PROVIDED DATA: Begin

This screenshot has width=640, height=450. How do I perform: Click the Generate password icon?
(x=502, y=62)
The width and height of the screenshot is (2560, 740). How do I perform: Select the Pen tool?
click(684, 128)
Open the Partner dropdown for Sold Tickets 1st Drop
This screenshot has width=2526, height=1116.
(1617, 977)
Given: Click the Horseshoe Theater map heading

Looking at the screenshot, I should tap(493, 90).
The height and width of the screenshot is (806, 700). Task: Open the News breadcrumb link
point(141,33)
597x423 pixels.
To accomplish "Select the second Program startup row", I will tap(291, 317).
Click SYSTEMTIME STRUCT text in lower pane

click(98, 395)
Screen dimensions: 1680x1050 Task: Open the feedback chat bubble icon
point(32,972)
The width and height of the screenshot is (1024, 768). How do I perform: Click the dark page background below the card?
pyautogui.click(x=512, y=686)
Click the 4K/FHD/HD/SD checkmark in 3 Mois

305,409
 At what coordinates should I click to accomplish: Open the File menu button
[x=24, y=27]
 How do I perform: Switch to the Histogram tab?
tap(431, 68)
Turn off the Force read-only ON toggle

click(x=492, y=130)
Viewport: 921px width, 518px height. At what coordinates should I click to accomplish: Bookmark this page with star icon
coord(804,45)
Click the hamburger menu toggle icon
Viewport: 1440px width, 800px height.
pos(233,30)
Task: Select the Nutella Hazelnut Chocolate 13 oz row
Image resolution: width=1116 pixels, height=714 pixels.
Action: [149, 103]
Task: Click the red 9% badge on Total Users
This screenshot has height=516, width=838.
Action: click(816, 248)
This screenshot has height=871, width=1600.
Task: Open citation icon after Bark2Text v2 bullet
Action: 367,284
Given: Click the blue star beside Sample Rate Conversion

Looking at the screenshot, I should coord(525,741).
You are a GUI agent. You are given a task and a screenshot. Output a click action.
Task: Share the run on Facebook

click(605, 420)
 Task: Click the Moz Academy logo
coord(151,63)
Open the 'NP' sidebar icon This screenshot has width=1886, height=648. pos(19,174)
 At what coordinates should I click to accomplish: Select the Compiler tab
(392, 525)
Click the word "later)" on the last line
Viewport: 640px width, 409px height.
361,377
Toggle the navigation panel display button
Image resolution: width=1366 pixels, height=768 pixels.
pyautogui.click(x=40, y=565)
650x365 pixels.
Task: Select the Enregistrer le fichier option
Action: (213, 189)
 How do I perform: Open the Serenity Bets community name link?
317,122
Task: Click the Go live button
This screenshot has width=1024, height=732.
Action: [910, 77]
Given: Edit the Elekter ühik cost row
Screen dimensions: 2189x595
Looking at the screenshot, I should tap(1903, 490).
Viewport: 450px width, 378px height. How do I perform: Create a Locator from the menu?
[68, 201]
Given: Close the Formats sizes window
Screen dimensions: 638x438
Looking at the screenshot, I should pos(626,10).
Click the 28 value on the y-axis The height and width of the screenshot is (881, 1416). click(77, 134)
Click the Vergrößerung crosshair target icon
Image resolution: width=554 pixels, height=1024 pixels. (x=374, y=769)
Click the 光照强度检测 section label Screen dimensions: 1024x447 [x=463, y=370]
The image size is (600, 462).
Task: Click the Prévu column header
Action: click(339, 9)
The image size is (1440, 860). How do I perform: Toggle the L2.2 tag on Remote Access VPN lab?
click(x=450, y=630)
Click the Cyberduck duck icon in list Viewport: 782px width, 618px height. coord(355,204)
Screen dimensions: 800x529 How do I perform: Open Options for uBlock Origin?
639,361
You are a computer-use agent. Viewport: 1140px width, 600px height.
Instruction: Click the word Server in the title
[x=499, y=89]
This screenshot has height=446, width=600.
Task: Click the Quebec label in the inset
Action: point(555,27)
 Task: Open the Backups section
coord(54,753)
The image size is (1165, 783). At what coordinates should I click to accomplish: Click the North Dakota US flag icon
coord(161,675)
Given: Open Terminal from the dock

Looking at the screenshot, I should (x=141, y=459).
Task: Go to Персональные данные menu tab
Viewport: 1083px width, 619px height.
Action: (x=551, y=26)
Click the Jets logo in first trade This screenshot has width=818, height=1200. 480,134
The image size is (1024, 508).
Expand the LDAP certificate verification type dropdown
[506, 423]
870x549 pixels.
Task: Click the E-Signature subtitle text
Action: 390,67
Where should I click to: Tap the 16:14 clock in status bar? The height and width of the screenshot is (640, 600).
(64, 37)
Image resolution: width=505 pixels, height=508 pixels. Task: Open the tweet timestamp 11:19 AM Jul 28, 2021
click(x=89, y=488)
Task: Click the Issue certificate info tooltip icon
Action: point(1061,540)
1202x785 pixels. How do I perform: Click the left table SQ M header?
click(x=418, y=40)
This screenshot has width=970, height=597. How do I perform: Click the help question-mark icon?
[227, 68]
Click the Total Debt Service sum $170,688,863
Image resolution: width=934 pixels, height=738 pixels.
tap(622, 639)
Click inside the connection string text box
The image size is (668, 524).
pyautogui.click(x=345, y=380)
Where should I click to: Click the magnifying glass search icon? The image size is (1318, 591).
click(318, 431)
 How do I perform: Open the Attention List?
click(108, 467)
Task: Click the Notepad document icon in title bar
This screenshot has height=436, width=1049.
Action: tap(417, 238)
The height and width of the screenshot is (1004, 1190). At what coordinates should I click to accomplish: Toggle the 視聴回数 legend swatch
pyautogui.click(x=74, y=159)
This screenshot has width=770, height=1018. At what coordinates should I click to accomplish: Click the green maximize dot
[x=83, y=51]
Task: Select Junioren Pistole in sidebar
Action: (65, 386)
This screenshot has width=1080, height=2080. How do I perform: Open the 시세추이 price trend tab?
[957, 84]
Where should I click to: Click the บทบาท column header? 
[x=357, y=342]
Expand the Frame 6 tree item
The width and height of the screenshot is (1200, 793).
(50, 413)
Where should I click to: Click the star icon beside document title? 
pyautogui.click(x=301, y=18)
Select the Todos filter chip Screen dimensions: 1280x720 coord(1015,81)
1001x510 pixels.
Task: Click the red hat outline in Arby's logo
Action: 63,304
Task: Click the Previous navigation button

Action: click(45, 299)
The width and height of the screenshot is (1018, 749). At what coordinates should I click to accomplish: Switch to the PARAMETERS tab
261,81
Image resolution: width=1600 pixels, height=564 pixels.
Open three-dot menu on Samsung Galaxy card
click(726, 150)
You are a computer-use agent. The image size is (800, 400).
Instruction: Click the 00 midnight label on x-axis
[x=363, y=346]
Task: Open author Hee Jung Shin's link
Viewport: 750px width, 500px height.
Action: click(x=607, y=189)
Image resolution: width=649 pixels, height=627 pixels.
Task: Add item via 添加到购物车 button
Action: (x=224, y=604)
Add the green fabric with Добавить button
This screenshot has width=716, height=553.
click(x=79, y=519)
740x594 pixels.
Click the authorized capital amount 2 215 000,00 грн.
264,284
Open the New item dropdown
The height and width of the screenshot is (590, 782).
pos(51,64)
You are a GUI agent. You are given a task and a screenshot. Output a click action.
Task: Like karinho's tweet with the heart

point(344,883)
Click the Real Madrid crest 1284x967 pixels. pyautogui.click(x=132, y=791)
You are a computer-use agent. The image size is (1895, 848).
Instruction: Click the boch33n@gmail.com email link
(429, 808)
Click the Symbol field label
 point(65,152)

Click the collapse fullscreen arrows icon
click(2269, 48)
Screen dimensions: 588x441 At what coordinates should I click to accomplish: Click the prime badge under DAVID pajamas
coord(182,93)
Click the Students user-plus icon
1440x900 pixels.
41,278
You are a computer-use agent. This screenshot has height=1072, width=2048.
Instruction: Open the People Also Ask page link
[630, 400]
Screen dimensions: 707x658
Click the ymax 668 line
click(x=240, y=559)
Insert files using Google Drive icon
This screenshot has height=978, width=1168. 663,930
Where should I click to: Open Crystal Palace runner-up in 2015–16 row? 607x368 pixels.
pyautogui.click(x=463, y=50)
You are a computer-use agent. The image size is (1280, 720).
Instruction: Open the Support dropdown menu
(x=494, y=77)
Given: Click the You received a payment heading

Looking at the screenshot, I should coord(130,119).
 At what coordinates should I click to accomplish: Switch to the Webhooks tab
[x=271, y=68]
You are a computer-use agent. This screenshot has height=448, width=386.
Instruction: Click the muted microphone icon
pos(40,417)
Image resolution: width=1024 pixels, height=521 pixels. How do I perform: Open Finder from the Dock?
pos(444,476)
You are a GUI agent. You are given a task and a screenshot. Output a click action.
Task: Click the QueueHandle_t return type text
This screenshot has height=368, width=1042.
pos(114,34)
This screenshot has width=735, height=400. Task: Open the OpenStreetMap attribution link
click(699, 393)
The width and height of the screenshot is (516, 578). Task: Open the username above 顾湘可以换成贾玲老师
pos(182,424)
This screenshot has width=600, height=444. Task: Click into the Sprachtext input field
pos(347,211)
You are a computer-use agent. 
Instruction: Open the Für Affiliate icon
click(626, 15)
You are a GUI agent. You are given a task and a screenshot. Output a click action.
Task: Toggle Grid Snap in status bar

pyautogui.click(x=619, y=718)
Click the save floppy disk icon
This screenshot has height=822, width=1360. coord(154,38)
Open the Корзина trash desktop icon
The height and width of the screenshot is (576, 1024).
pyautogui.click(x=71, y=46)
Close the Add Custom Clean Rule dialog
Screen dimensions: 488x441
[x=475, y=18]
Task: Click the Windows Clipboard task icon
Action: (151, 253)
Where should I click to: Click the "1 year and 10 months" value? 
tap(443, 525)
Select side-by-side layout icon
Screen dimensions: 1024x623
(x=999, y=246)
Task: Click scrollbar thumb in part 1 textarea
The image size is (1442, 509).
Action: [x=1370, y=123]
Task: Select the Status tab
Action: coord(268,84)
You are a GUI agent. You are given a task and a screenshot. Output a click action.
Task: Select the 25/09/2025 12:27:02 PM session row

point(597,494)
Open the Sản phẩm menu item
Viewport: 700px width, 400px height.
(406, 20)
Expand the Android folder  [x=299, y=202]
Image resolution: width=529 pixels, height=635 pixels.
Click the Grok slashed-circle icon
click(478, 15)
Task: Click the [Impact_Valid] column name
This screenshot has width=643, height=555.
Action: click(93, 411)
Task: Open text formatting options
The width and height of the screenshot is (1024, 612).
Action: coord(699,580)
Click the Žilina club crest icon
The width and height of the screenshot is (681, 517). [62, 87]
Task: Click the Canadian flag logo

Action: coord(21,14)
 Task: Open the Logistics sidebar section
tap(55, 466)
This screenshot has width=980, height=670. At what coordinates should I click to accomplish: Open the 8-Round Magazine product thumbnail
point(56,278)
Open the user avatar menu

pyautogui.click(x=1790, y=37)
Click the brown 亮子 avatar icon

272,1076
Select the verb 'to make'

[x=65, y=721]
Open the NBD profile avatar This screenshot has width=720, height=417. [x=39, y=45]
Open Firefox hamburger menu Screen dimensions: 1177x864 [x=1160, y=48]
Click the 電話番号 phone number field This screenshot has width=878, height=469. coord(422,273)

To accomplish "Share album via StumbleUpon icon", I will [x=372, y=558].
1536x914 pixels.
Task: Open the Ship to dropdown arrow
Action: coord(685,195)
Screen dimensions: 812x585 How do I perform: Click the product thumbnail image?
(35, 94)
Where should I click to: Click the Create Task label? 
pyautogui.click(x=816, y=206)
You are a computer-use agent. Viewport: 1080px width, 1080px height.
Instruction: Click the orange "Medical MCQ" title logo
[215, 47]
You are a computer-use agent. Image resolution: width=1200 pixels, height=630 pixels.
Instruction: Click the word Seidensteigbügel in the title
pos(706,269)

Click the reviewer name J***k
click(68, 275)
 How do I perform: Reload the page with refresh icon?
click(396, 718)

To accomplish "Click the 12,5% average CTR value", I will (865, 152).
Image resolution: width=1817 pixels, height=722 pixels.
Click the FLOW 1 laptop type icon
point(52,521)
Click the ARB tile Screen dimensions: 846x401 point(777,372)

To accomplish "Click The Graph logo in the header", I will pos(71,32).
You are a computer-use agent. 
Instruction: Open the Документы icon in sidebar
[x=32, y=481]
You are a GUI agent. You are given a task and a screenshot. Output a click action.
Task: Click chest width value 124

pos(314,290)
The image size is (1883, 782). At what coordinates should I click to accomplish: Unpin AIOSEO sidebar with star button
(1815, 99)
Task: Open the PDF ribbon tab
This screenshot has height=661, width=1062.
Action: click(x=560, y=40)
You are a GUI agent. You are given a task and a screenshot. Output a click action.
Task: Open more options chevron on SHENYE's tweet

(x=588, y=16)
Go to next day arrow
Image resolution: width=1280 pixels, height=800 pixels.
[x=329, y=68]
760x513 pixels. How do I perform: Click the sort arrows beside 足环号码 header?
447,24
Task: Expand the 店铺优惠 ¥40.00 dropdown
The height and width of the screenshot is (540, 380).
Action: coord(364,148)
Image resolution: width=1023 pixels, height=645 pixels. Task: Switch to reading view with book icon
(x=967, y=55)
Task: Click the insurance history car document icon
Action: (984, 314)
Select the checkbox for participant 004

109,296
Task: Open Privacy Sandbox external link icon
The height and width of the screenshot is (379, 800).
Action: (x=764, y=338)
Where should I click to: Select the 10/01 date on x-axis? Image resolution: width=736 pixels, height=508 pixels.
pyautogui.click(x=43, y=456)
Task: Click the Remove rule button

PROVIDED DATA: End

## TASK PROMPT
Find the string "Close" in the material above, and report every line where it occurs.

## RESULT FOR THIS EXERCISE
Given: Close the Formats sizes window
Close the Add Custom Clean Rule dialog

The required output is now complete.